The Ministry of Coal has implemented a significant reform to offer more financial flexibility to companies allocated coal blocks. They can now opt between a performance bank guarantee and an insurance surety bond to meet their performance security obligations. This move aims to enhance the ease of doing business in the coal sector.
The amended rules allow coal block allottees to select either a performance bank guarantee or an insurance surety bond for fulfilling their performance security obligations. This change also applies to existing allottees, allowing them to replace performance bank guarantees with insurance surety bonds under specified conditions.

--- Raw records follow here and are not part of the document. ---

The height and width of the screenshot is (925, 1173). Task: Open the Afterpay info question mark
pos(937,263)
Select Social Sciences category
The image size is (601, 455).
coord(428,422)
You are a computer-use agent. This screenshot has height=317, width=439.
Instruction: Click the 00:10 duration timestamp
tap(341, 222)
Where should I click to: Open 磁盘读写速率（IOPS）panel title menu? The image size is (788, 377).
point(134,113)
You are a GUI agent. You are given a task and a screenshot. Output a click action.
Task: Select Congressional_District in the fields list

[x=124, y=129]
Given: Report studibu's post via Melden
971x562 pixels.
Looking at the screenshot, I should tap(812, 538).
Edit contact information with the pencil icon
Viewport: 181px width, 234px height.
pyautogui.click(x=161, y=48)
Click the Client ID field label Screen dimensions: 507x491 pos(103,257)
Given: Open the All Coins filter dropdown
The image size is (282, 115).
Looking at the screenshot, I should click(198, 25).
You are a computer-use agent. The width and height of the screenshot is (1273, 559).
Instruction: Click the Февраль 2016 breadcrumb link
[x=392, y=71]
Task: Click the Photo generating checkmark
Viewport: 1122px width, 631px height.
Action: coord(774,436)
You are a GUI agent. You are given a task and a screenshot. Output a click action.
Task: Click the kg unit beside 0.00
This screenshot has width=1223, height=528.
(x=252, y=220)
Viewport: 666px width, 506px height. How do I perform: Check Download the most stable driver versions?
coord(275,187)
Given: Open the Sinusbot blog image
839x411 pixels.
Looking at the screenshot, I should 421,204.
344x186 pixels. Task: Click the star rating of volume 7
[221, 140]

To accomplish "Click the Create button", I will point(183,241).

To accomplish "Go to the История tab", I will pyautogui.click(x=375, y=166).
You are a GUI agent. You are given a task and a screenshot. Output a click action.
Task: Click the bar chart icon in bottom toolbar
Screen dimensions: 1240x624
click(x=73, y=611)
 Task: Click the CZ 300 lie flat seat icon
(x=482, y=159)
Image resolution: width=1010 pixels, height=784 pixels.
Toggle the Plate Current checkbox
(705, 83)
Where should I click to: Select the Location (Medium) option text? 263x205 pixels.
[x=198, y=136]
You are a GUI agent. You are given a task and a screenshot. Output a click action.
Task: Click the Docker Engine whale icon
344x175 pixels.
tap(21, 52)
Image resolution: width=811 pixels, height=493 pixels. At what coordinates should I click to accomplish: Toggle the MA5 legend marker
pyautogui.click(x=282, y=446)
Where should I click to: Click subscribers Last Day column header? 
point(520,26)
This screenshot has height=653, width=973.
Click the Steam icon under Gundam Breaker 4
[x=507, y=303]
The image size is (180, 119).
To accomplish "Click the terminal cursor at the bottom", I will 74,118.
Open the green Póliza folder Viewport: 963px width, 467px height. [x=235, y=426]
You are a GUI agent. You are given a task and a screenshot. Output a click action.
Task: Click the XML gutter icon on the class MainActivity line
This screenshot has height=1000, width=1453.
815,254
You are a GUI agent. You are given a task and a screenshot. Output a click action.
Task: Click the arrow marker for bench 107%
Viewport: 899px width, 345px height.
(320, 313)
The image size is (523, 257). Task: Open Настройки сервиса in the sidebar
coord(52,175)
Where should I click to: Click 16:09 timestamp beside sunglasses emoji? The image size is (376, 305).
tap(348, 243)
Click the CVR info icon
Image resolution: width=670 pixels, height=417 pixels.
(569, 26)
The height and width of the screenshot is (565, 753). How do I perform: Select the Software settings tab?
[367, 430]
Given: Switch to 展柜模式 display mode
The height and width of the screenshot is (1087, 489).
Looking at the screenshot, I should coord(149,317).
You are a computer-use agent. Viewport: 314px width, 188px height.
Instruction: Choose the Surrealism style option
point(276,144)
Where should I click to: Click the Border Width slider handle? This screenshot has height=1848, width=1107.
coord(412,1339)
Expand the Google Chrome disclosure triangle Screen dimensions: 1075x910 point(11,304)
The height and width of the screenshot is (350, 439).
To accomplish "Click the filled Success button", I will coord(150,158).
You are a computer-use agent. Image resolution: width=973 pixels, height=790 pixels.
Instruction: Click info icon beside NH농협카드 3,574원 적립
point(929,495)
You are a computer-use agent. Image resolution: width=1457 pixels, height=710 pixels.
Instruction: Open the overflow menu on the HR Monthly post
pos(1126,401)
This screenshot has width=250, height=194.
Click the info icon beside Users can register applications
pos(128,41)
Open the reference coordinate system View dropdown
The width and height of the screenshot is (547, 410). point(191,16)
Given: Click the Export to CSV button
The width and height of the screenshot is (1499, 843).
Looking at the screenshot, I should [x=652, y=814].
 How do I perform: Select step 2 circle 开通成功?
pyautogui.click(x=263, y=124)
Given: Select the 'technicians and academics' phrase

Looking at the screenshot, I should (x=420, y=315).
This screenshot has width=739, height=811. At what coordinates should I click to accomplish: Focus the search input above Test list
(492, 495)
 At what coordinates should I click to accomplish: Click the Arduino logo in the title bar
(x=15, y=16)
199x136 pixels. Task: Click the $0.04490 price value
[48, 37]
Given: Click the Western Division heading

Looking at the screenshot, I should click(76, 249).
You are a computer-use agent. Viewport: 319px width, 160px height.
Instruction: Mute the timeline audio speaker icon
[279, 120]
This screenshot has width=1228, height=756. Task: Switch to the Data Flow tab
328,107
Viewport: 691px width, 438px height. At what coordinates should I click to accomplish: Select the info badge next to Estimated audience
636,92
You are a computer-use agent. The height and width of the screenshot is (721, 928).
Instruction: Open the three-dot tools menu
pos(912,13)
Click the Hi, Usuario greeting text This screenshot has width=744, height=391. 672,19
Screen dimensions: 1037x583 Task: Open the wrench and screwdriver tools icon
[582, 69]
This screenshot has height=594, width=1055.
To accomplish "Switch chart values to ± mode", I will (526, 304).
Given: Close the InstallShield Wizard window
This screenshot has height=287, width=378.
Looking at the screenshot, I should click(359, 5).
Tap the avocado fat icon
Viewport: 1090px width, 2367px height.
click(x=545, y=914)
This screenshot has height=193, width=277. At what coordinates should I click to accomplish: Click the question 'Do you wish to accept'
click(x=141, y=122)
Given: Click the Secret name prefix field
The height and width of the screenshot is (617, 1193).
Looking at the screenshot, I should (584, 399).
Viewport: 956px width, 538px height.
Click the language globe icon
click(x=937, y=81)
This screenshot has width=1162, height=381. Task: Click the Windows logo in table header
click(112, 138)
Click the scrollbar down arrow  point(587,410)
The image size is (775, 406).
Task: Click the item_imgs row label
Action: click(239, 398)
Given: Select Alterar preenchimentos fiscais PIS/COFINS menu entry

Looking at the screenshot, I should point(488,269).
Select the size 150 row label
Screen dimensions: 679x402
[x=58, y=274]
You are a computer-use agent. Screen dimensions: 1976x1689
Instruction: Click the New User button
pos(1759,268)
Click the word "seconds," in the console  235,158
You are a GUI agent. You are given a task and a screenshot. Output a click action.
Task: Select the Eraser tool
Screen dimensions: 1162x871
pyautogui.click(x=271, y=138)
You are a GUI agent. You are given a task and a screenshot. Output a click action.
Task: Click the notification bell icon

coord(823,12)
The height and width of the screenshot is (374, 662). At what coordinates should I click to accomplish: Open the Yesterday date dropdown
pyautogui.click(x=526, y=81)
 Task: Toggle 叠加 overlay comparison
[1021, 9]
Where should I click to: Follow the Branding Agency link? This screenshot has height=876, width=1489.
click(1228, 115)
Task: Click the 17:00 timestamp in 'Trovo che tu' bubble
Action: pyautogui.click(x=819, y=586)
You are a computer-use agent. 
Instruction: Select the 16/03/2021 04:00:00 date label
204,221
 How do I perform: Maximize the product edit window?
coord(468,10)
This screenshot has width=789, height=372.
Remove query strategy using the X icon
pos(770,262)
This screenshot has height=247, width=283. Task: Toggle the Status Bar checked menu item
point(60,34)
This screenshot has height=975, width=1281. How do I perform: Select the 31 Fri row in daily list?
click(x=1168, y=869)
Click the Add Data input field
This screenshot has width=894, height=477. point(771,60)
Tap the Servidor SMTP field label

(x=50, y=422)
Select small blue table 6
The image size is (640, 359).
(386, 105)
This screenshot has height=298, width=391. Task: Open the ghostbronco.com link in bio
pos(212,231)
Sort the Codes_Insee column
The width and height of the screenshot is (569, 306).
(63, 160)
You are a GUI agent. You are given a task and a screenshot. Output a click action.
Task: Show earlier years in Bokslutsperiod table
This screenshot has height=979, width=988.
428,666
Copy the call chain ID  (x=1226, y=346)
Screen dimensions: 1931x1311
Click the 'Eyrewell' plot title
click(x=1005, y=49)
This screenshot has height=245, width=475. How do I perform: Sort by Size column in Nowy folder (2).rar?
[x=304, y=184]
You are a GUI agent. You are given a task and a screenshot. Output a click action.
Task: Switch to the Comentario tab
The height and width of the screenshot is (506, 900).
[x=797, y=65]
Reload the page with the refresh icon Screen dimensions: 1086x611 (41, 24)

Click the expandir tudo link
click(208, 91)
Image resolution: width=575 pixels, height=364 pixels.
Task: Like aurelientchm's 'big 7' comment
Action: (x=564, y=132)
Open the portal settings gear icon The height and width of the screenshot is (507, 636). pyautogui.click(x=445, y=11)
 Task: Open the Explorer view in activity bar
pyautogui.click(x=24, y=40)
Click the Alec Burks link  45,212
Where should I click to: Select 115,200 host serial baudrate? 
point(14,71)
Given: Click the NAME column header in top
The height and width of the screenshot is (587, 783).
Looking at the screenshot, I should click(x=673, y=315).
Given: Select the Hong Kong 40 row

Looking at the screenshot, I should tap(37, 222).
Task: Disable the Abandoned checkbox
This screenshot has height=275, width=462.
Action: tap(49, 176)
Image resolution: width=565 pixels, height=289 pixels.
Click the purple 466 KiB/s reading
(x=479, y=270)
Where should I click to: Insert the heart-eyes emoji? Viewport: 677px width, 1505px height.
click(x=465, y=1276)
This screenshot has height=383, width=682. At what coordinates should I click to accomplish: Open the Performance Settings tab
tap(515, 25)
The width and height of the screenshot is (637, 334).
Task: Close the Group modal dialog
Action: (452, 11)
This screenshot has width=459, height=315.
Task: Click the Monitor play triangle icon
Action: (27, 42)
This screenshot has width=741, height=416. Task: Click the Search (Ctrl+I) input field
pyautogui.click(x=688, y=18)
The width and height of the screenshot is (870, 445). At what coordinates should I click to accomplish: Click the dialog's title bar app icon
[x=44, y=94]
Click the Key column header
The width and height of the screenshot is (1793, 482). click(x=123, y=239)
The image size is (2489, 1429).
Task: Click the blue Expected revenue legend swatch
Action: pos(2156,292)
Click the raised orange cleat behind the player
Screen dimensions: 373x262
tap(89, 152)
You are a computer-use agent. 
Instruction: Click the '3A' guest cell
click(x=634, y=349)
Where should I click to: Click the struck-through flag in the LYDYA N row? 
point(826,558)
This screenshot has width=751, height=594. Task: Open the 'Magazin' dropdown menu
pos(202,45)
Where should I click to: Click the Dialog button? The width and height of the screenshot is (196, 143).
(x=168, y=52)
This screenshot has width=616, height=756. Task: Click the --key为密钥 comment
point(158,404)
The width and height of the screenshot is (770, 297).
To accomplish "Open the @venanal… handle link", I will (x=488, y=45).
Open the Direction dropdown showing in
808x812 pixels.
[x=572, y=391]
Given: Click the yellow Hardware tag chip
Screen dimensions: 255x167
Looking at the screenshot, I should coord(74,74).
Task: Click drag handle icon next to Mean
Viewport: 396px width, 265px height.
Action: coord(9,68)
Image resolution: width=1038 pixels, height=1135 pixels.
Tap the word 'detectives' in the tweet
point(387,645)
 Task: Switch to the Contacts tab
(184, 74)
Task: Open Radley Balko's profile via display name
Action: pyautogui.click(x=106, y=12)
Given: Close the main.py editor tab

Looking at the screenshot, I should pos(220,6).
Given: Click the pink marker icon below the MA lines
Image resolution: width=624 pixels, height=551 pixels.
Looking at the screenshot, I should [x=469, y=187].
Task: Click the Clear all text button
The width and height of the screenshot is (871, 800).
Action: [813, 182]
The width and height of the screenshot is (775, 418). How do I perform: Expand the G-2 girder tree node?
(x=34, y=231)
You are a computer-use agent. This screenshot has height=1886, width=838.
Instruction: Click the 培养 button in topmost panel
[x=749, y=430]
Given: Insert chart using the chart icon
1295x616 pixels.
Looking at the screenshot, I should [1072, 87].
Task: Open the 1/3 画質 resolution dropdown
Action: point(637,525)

By providing the option of insurance surety bonds, the measure is anticipated to reduce the financial burden associated with traditional bank guarantee setups. It will enable coal block allottees to utilize their capital more effectively for mine development and operational activities, while ensuring the government’s interests are safeguarded through appropriate performance security mechanisms.
The Gazette of India dated June 22, 2026, has published the Coal Blocks Allocation (Amendment) Rules, 2026. Initially, the use of insurance surety bonds will be applicable to coal blocks allocated under the Mines and Minerals (Development and Regulation) Act, 1957. The Ministry plans to extend this provision to coal blocks allocated under the Coal Mines (Special Provisions) Act, 2015.
This initiative underscores the Ministry of Coal’s commitment to regulatory reforms that promote investment, facilitate the timely operation of coal blocks, and establish a transparent, efficient, and investor-friendly environment for commercial coal mining in the nation.